Why are you on your third if they are so good? I traded a spheros 3000 for a fly rod. then I bought a Stradic2500 . I wish I had bought a Spheros. Stradics are not worth the money.Maybe 159.00 is not a lot of money to you Guys. But it is to me. I know quality . I enjoy using quality fishing equipment. I think the Spheros is a fine reel . I have caught countless fish on my 4000. I accidently dipped my Stradic in the water,Accually it fell off my dock and I didnt realize it until the next day when a friend fished it up. The 150.00 rod was fine, but the reel hasnt been the same since . I took to a reel repair and cleaned it myself as well. It drags just enough irritate me. FOR SALE: Stradic 2500 slightly used : $50.00


----------



## mack_attack2 (Nov 24, 2007)

everything about shimano sucks except for their smoothness which the penn affinity is just as smooth as any shimano out there, shimanos' drag sucks, the gears are not tough at all and the outside finish is crap

Boooooooo........... shimano:withstupid


----------



## chasin-tail (Oct 8, 2007)

Chad and I used Stradic Mg 2500 all year long for the FLW tour. They have a better drag system than the Sustain 2500 we were using. We caught 32+" Redfish and 20lb Jacks on 10lb Power Pro andNEVER had a problem. 

I highly recommed them!!! I'm sure a Stella is fine, but does the fish know what your using?? 

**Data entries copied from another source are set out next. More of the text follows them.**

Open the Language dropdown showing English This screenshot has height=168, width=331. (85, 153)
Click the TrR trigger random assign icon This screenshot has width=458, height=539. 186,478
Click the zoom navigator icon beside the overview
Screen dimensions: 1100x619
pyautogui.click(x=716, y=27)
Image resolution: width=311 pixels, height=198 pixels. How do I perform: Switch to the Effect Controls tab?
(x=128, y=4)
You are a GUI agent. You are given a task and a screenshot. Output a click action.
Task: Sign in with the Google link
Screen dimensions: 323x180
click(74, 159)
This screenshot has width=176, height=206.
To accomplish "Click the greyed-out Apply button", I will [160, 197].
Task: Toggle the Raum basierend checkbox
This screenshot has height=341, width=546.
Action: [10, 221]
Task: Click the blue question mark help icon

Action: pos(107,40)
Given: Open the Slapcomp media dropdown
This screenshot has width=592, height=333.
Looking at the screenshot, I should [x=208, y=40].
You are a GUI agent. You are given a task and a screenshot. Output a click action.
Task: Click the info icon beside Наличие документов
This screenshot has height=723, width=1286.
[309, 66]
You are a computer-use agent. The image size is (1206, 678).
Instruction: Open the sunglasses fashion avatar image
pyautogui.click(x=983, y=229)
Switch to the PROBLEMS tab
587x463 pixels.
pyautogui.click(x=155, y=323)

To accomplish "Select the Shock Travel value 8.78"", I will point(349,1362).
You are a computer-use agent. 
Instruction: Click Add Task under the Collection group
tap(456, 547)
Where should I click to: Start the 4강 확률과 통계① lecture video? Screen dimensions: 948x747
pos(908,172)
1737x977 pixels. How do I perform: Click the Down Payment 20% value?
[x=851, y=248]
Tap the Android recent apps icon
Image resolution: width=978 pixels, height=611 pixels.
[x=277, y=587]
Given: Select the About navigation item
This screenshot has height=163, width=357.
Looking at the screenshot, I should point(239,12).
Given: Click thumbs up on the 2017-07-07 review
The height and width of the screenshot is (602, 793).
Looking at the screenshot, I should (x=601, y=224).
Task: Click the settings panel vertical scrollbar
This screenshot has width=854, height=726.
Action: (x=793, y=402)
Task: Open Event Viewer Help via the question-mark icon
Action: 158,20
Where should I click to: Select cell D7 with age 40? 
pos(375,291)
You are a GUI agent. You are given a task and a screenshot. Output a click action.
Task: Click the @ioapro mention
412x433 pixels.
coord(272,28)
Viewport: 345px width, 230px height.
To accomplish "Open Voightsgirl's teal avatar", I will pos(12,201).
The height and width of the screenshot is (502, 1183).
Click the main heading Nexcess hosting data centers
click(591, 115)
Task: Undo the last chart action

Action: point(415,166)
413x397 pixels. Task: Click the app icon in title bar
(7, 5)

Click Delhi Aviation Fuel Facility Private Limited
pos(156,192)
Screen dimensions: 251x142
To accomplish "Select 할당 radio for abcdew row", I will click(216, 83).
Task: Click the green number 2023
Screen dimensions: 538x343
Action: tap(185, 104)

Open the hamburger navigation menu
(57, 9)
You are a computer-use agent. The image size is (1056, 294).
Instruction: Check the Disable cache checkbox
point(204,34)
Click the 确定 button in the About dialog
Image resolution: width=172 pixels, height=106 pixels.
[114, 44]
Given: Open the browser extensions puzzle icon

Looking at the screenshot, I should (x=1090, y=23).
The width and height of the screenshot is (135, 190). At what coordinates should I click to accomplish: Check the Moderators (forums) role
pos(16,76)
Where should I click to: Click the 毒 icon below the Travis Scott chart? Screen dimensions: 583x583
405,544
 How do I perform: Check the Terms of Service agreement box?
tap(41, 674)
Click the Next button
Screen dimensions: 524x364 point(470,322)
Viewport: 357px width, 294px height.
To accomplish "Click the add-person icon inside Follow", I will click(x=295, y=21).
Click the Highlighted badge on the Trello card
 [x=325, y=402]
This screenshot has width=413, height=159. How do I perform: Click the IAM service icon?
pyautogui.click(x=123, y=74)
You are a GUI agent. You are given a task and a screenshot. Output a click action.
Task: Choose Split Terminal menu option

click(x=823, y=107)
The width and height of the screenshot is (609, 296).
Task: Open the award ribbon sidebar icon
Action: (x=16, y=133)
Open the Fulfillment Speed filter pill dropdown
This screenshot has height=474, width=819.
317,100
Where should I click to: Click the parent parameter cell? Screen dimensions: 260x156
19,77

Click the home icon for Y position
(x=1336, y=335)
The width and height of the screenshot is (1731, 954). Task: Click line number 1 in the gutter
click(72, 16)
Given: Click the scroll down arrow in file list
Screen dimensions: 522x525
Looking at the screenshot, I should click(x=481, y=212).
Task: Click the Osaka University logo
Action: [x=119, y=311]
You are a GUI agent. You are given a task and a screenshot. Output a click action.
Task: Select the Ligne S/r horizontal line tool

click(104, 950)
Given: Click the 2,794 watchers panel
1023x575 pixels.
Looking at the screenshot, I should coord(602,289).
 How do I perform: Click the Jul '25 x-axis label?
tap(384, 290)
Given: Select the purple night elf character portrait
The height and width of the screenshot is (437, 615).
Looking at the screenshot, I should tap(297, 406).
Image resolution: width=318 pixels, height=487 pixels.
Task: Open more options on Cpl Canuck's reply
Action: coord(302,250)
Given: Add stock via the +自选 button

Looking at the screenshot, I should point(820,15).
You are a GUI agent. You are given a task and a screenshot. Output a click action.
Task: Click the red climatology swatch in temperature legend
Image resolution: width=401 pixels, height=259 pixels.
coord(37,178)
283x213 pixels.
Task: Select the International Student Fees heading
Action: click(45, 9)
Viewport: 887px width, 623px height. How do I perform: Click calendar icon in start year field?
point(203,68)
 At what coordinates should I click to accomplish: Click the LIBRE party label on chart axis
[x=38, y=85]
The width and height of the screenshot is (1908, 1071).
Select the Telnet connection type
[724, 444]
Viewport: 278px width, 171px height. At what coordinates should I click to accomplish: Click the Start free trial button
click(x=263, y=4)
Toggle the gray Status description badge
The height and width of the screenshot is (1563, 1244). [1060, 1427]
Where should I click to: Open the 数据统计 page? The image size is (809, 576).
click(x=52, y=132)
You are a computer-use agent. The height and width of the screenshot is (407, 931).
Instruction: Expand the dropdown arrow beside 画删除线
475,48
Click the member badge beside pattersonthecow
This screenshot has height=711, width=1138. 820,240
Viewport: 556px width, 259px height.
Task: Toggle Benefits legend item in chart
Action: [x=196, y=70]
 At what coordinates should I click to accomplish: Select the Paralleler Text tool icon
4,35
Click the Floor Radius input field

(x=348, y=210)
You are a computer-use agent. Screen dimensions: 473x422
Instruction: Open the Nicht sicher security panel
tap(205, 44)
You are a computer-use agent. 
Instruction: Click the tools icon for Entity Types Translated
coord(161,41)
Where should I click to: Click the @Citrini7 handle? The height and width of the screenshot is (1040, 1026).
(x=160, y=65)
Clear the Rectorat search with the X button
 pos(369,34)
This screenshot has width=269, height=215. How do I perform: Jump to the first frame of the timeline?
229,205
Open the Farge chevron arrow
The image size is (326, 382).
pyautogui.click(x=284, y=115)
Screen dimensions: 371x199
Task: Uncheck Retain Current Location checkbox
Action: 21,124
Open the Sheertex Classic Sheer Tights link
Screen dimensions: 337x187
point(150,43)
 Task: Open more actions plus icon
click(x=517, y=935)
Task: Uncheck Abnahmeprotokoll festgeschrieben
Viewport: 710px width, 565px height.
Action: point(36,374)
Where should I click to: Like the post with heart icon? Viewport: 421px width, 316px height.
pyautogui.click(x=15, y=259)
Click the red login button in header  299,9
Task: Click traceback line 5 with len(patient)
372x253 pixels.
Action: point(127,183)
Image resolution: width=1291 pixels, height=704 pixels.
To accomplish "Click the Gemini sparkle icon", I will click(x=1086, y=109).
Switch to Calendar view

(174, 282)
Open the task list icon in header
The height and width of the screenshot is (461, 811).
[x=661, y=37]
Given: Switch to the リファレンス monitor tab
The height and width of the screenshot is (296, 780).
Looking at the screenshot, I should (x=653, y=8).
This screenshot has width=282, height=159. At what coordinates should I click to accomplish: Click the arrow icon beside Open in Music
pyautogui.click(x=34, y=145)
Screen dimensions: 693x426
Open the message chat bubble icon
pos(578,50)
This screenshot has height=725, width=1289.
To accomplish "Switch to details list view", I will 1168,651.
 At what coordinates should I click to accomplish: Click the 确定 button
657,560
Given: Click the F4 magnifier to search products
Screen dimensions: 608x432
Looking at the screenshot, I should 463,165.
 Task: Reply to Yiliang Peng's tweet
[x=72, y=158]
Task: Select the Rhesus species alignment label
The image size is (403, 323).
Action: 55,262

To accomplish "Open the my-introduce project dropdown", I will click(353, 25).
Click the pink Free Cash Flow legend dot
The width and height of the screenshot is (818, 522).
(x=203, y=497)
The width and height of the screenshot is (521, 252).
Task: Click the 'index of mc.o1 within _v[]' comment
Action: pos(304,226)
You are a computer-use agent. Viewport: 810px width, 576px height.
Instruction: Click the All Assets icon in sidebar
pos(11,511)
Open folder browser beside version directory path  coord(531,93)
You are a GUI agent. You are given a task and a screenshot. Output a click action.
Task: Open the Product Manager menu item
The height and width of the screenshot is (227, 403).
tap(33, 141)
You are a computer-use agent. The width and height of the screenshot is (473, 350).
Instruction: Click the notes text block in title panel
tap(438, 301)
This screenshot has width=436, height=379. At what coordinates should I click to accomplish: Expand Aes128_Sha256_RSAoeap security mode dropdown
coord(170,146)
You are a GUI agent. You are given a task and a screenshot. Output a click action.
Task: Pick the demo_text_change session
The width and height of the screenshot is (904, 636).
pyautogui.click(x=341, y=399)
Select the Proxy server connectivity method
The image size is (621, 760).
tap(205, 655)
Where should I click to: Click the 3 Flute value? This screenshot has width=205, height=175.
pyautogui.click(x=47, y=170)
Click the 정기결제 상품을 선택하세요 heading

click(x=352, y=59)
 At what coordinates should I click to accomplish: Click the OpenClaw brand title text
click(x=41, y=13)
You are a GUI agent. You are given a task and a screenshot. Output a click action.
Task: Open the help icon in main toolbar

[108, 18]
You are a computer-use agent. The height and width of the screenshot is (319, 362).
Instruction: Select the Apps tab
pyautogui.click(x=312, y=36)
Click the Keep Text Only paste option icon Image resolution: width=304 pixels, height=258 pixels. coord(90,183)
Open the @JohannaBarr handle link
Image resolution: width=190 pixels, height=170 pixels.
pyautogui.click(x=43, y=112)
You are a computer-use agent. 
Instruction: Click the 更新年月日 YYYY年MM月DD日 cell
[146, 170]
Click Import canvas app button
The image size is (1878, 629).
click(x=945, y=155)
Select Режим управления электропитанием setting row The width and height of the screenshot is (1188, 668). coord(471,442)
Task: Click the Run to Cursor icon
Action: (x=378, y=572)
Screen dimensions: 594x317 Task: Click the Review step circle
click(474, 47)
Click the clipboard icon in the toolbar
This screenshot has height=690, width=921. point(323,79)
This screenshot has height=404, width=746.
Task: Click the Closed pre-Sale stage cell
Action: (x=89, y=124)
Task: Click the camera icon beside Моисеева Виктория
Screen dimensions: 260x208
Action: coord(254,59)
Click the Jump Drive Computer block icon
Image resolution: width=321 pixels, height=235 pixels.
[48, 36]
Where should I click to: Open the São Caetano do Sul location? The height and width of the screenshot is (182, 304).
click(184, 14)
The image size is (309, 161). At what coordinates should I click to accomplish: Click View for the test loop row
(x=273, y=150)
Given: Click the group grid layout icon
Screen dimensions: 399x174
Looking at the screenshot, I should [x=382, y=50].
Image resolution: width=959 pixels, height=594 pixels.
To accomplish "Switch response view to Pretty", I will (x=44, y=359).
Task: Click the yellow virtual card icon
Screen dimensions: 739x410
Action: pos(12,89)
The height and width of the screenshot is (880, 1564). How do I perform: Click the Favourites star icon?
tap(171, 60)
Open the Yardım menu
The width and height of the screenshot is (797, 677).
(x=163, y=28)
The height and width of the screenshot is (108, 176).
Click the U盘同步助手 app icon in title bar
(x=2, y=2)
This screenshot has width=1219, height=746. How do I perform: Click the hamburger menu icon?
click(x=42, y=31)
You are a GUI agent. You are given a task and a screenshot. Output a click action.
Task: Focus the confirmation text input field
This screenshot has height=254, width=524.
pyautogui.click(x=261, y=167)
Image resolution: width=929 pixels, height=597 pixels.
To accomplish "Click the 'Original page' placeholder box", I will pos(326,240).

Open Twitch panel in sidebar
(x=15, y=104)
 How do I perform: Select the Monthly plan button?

If they dont bite the hook end it doesnt matter what your reeling!!!


----------



## wrightackle (Oct 29, 2007)

I have the Daiwa tierra 3000. It is a tremendous reel. I can't see spending the extra eighty five dollars for the Sol. They are basically the same reel with the Sol being machined aluminum and the Tierra die cast. I love the air bail and the huge spool on the daiwa's. It really makes a difference in casting distance . The Daiwa's have a slower retrieve than the Shimano's. For specks and reds that is actually a plus, for spanish and bonito it could hurt you a little bit. You might even look at the Daiwa excelor. They sell for sixty nine dollars and are a fine reel.


----------



## Ryan (Dec 28, 2007)

i got a stradic 4000 and i like it alot 

but i have never used a daiwa reel so i can say which i prefer


----------



## Cubs Fan (Oct 17, 2007)

I dont care what youz guys use to catch your fish on, i like the Shimano Spheros. If Youz want to spend Lots of money on a reel thats your choice. Shimano Spheros.


----------